Question

Find the domain, vertical asymptote, and $$x$$ -intercept of the logarithmic function, and sketch its graph by hand.$$y=\log _{10}(x+2)$$

Answer

**step1** Understanding the given logarithmic function

The problem asks us to analyze the function given by $$y = \log_{10}(x+2)$$. This is a logarithmic function with base 10. We need to find its domain, vertical asymptote, x-intercept, and then sketch its graph.

**step2** Determining the domain of the function

For a logarithmic function, the argument of the logarithm must always be greater than zero. In this function, the argument is $$(x+2)$$.
Therefore, we must have:
$$x+2 > 0$$
To find the values of $$x$$ that satisfy this condition, we subtract 2 from both sides of the inequality:
$$x > -2$$
Thus, the domain of the function is all real numbers $$x$$ such that $$x$$ is greater than -2. In interval notation, this is $$(-2, \infty)$$.

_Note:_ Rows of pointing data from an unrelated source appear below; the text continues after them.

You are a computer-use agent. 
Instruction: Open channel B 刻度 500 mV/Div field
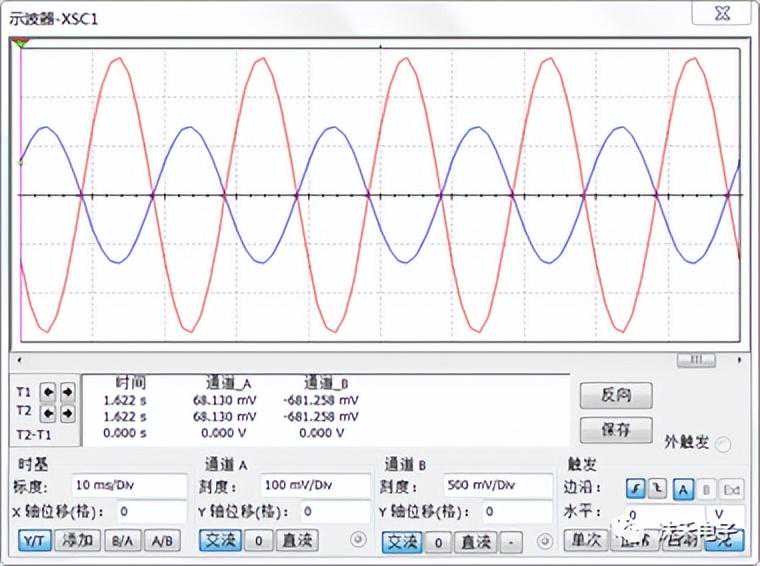tap(497, 486)
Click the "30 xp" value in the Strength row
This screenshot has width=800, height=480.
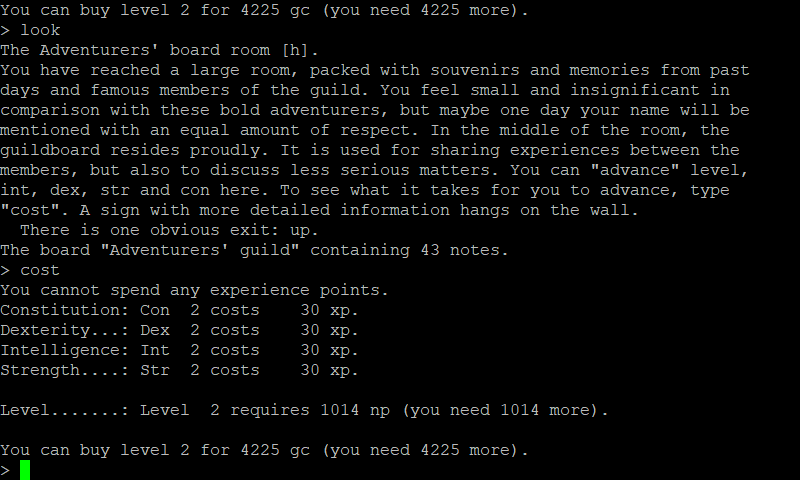tap(328, 370)
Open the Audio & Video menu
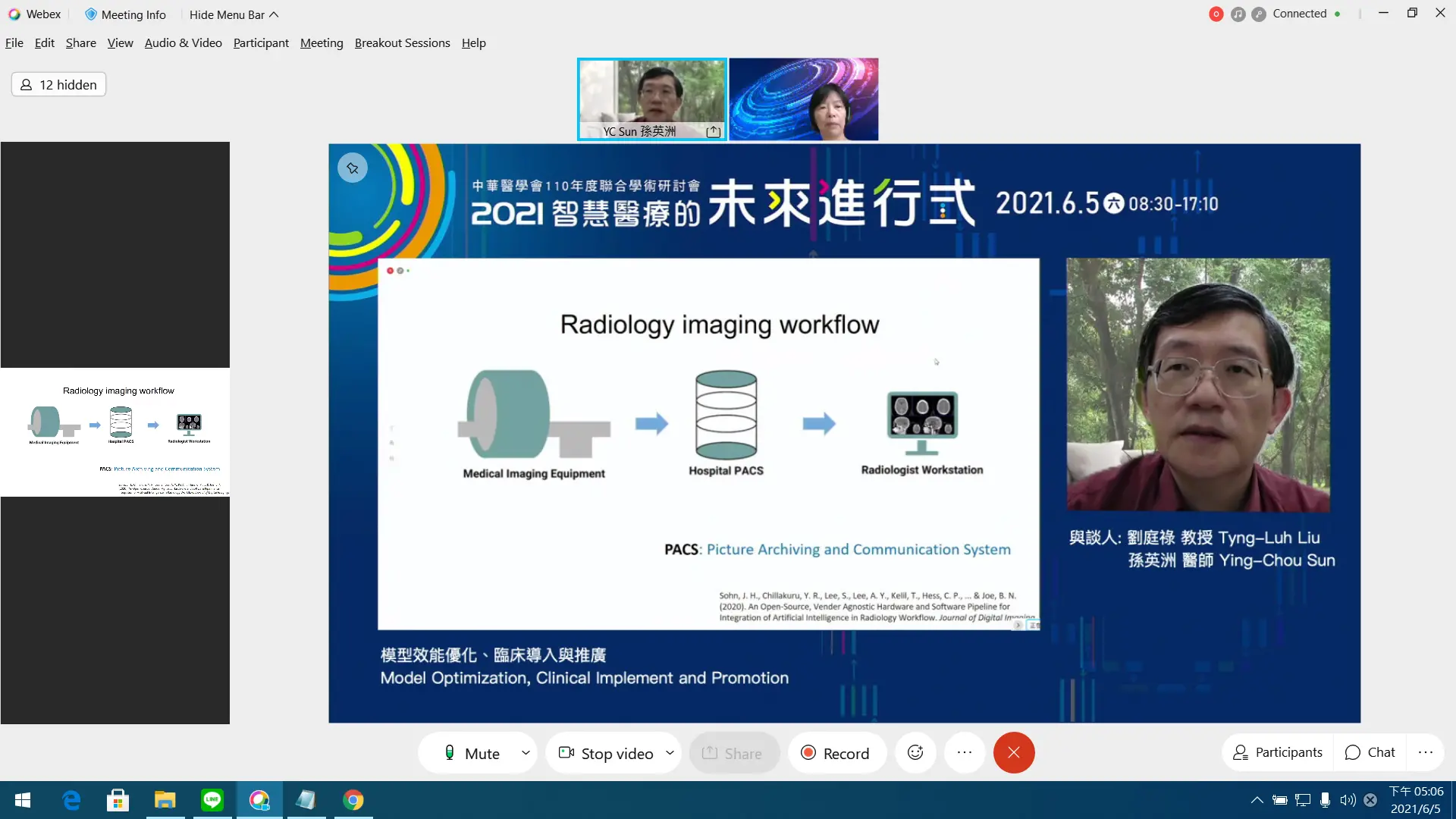Screen dimensions: 1456x819 click(x=183, y=43)
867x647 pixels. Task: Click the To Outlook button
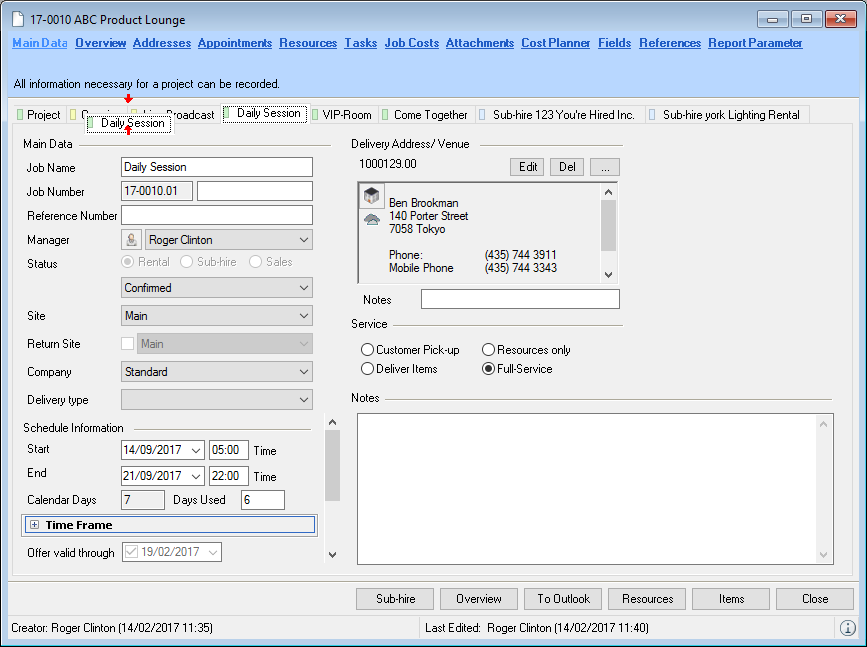(x=563, y=599)
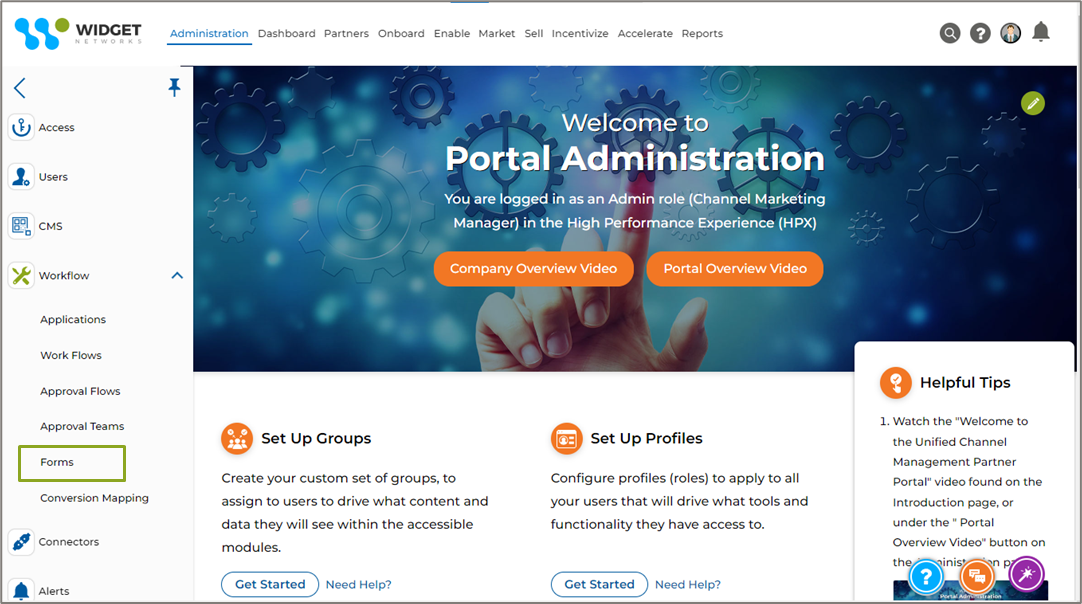Open the help question mark icon in header
The width and height of the screenshot is (1082, 604).
980,33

**step3** Identifying the vertical asymptote

A vertical asymptote for a logarithmic function occurs where the argument of the logarithm approaches zero. This is the boundary of the domain.
We set the argument equal to zero to find the line of the vertical asymptote:
$$x+2 = 0$$
Subtracting 2 from both sides gives:
$$x = -2$$
Therefore, the vertical asymptote of the graph of $$y = \log_{10}(x+2)$$ is the vertical line $$x = -2$$.

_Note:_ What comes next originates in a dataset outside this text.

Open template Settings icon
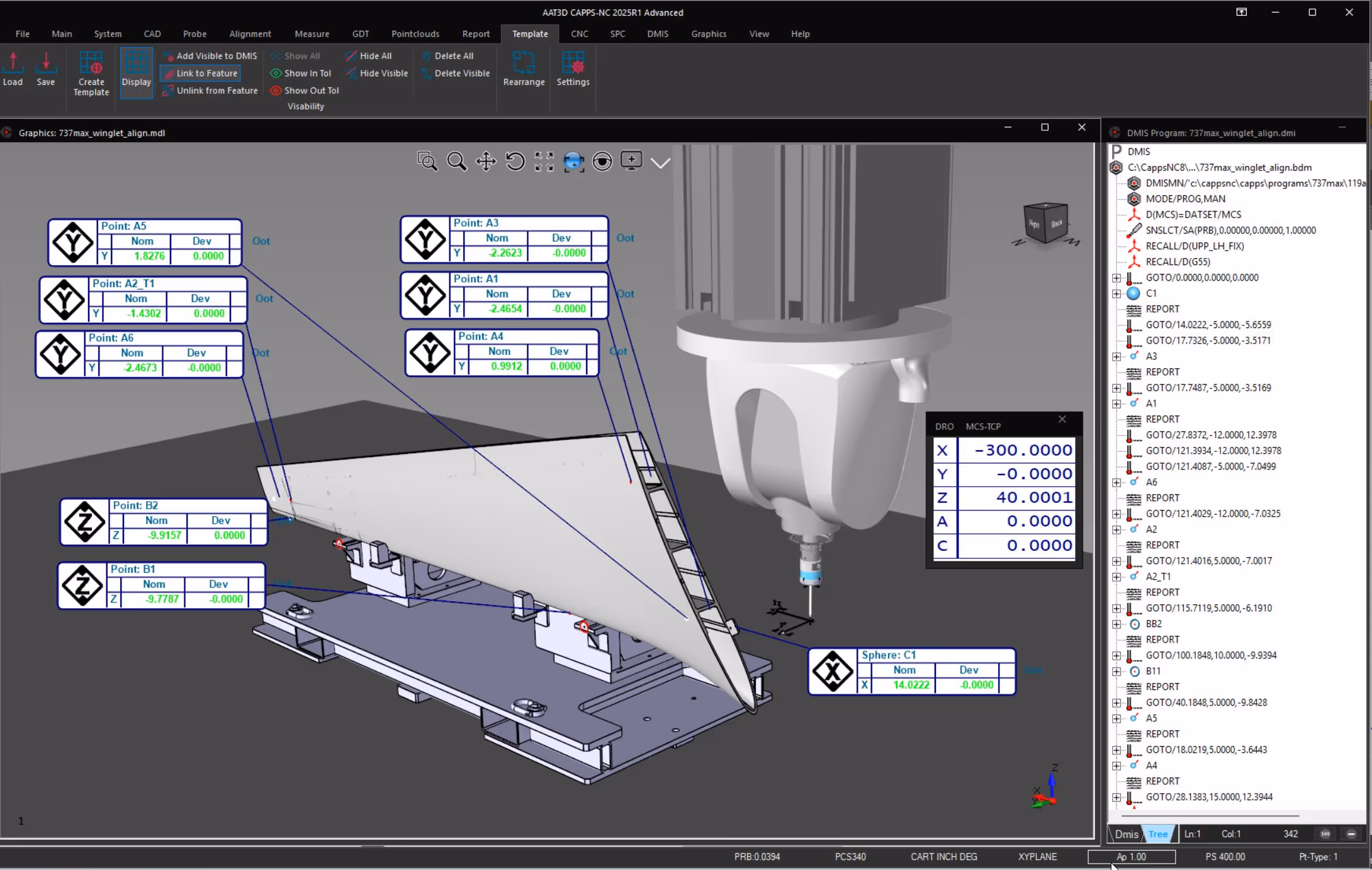The width and height of the screenshot is (1372, 870). click(x=573, y=69)
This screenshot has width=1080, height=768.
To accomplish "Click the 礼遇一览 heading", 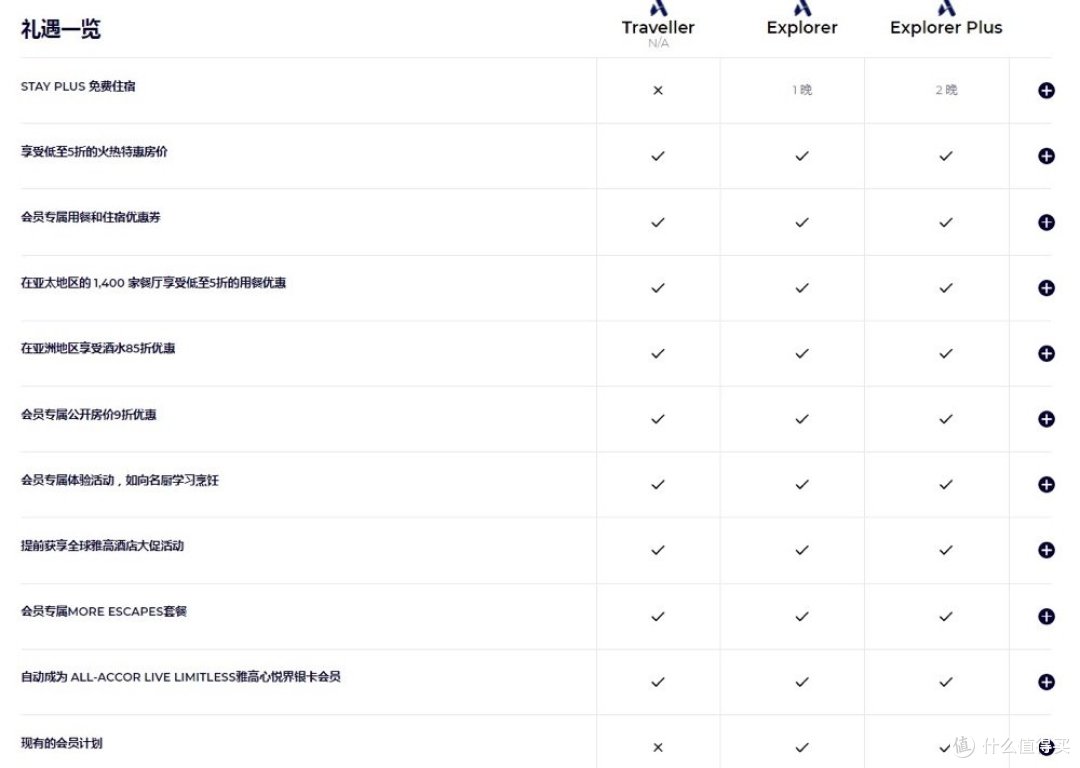I will pos(61,29).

**step4** Finding the x-intercept

The x-intercept is the point where the graph crosses the x-axis. This occurs when the y-value is 0.
So, we set $$y = 0$$ in the function's equation:
$$0 = \log_{10}(x+2)$$
By the definition of a logarithm, if $$\log_b A = C$$, then $$b^C = A$$. In our case, the base $$b$$ is 10, the argument $$A$$ is $$(x+2)$$, and the value $$C$$ is 0.
Applying this definition, we get:
$$10^0 = x+2$$
We know that any non-zero number raised to the power of 0 is 1. So, $$10^0 = 1$$.
$$1 = x+2$$
To solve for $$x$$, we subtract 2 from both sides of the equation:
$$x = 1 - 2$$
$$x = -1$$
Therefore, the x-intercept of the graph is the point $$(-1, 0)$$.

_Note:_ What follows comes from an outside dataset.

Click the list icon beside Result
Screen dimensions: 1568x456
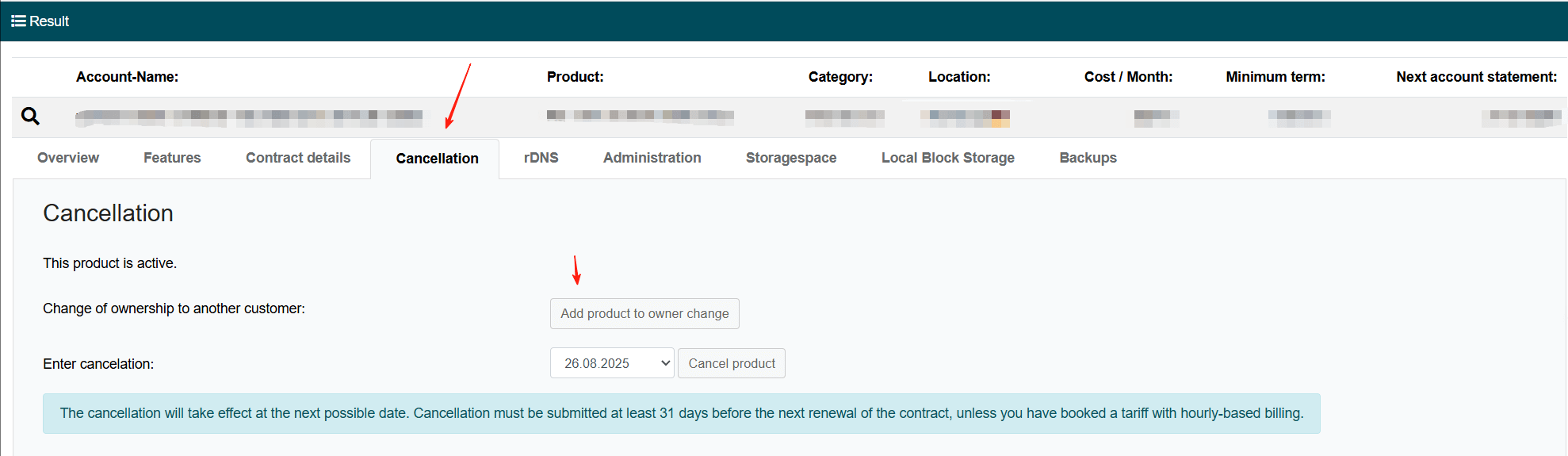tap(18, 21)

**step5** Sketching the graph by hand

To sketch the graph, we use the information we have found:
1. **Vertical Asymptote:** Draw a vertical dashed line at $$x = -2$$. The graph will approach this line but never touch it.
2. **x-intercept:** Plot the point $$(-1, 0)$$.
3. **Additional points:** To help shape the curve, let's find a few more points:
- If we choose $$x = 8$$, then $$y = \log_{10}(8+2) = \log_{10}(10) = 1$$. So, plot the point $$(8, 1)$$.
- If we choose $$x = -1.9$$, which is very close to the asymptote, then $$y = \log_{10}(-1.9+2) = \log_{10}(0.1)$$. Since $$0.1 = 10^{-1}$$, we have $$y = -1$$. So, plot the point $$(-1.9, -1)$$. This shows the curve going down sharply as it approaches the asymptote.
Now, connect these points with a smooth curve that approaches the vertical asymptote $$x = -2$$ from the right side and increases slowly as $$x$$ increases. The curve will pass through $$(-1.0)$$ and $$(8,1)$$.
A hand sketch would visually represent these features: a curve starting very low near $$x=-2$$, passing through $$(-1,0)$$, and then slowly rising as $$x$$ gets larger, like the typical shape of a logarithmic function but shifted to the left by 2 units.